(The exercise): Copy out the lines from the line with "Given: Click the red letter e in Google logo" up to and including the line with "(x=987, y=1004)", keeping each one as it is.

(Provided data):
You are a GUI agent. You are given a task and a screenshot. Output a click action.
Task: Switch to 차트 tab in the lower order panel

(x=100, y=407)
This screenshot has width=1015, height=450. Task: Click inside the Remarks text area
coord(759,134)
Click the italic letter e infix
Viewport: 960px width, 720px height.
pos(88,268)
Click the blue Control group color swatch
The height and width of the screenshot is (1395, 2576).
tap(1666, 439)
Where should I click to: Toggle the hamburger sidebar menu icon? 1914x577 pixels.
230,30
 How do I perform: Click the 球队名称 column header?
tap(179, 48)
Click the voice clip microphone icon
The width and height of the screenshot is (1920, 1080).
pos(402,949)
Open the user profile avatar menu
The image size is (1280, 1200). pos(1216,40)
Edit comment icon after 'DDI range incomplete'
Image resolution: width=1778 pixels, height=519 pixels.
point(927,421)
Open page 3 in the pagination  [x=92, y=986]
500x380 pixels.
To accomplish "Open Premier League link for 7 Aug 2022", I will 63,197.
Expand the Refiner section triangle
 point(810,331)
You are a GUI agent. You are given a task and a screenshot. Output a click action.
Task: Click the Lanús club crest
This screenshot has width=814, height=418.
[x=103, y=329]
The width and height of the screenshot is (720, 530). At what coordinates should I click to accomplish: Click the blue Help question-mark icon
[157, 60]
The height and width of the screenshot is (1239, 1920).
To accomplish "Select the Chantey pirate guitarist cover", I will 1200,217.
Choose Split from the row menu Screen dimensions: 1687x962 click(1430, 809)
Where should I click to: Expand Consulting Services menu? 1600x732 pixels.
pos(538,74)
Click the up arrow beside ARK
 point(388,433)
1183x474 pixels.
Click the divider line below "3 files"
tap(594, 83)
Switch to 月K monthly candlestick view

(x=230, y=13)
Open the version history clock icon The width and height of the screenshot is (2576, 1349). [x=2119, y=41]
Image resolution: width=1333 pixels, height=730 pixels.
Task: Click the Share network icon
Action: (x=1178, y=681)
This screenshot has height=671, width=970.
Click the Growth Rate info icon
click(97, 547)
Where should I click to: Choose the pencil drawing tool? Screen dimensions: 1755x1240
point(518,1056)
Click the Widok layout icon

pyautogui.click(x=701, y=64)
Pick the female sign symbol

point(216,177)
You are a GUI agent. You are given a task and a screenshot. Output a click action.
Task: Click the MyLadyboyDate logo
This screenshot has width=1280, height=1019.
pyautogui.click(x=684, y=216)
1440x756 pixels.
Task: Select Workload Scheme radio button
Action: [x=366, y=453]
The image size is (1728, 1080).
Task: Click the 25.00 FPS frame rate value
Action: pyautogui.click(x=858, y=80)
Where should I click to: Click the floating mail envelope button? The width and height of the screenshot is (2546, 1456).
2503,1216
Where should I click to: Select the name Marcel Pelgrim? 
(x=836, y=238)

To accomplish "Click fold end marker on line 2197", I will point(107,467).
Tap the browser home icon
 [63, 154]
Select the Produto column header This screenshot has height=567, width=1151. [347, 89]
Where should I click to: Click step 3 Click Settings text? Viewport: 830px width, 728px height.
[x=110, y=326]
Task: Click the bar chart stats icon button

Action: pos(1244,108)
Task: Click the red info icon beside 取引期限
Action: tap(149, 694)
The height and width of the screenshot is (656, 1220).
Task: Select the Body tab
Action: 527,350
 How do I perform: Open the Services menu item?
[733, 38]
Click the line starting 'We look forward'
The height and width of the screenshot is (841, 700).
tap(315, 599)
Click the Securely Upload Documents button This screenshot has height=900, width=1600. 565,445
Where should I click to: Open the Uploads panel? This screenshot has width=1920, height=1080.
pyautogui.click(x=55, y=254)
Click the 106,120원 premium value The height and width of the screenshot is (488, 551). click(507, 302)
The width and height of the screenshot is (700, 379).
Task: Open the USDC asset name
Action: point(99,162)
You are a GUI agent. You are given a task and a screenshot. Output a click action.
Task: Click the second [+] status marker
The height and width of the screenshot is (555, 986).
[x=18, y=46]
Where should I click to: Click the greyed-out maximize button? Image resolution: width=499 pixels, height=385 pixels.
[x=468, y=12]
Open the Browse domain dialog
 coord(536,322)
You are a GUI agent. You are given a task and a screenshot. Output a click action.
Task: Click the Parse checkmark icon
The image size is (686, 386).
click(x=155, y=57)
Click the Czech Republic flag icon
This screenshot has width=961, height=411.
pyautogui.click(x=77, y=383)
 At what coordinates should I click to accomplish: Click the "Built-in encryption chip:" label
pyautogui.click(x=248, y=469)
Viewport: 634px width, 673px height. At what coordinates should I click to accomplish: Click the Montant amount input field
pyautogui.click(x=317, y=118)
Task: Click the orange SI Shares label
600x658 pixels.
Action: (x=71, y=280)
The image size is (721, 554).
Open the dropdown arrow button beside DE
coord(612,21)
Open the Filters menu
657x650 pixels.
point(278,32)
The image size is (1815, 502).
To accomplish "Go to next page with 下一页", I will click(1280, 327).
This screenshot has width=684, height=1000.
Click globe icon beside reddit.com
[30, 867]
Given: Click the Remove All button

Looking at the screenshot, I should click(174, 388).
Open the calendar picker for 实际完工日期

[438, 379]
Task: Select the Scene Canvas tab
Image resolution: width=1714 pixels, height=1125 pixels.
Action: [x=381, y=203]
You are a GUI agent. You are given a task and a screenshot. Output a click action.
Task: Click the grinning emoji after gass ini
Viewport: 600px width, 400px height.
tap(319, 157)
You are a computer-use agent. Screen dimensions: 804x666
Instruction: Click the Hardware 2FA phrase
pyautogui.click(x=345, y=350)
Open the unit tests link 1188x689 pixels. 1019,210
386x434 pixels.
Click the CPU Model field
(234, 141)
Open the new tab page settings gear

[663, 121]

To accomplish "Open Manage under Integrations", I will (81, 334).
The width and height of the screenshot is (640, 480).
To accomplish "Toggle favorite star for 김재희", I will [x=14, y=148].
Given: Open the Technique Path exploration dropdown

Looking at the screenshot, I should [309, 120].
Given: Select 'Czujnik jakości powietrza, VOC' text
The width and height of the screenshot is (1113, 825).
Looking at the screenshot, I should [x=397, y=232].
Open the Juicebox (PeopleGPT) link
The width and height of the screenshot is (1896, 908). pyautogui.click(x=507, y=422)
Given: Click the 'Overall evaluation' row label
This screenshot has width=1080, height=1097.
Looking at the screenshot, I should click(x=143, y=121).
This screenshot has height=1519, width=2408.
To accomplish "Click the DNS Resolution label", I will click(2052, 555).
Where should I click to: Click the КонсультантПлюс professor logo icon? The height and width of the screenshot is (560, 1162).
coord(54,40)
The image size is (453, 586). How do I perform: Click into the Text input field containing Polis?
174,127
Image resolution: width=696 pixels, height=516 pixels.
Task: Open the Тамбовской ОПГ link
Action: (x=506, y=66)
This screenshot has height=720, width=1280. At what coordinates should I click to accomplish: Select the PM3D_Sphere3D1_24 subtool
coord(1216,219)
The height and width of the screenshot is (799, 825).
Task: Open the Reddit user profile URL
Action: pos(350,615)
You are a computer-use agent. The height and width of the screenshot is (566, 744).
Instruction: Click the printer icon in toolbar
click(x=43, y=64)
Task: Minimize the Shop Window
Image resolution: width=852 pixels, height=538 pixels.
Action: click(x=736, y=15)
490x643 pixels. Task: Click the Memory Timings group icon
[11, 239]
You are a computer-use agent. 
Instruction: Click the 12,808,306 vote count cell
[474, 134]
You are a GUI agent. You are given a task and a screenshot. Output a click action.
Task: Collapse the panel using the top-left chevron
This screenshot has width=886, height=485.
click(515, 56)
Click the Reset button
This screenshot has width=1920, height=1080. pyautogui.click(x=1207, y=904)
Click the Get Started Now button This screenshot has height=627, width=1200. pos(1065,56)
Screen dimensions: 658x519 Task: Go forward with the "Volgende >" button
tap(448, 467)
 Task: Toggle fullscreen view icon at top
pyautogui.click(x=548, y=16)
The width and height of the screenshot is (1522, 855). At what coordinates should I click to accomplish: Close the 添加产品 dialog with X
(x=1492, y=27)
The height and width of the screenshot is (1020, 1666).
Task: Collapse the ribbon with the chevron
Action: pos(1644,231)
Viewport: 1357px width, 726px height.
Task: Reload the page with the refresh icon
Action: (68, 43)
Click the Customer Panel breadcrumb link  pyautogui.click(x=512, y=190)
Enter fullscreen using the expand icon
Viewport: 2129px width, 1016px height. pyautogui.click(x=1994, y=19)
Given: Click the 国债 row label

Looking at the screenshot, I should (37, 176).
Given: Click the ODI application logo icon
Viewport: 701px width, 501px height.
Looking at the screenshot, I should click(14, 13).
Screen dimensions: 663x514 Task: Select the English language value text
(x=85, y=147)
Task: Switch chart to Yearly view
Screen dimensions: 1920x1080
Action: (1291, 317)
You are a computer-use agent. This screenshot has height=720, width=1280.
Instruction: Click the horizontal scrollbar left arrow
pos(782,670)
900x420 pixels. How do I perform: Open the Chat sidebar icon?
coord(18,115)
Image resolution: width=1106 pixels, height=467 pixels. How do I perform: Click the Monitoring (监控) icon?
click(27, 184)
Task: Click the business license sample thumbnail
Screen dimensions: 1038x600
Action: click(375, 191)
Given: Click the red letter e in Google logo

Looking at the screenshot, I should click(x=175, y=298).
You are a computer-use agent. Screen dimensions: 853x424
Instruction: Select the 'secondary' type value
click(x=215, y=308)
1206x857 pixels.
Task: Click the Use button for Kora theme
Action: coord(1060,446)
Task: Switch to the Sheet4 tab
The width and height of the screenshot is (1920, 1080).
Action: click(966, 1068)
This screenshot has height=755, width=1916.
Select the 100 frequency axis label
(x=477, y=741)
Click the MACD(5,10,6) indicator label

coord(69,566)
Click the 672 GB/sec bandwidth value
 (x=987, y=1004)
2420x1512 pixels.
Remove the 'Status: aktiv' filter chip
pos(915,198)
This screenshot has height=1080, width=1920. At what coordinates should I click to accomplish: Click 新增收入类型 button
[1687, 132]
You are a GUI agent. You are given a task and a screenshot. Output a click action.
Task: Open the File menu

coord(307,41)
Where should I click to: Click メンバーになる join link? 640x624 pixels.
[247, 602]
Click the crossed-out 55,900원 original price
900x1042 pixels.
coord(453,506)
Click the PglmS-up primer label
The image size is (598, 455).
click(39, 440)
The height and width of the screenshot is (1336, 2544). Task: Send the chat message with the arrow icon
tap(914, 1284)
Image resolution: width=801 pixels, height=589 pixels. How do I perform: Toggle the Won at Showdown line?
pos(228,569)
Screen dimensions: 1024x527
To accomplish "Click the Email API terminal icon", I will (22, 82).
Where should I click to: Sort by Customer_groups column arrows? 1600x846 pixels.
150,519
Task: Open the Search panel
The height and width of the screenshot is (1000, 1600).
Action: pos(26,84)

(Response to this exercise):
Given: Click the red letter e in Google logo

Looking at the screenshot, I should click(x=175, y=298).
You are a computer-use agent. Screen dimensions: 853x424
Instruction: Select the 'secondary' type value
click(x=215, y=308)
1206x857 pixels.
Task: Click the Use button for Kora theme
Action: coord(1060,446)
Task: Switch to the Sheet4 tab
The width and height of the screenshot is (1920, 1080).
Action: click(966, 1068)
This screenshot has height=755, width=1916.
Select the 100 frequency axis label
(x=477, y=741)
Click the MACD(5,10,6) indicator label

coord(69,566)
Click the 672 GB/sec bandwidth value
 (x=987, y=1004)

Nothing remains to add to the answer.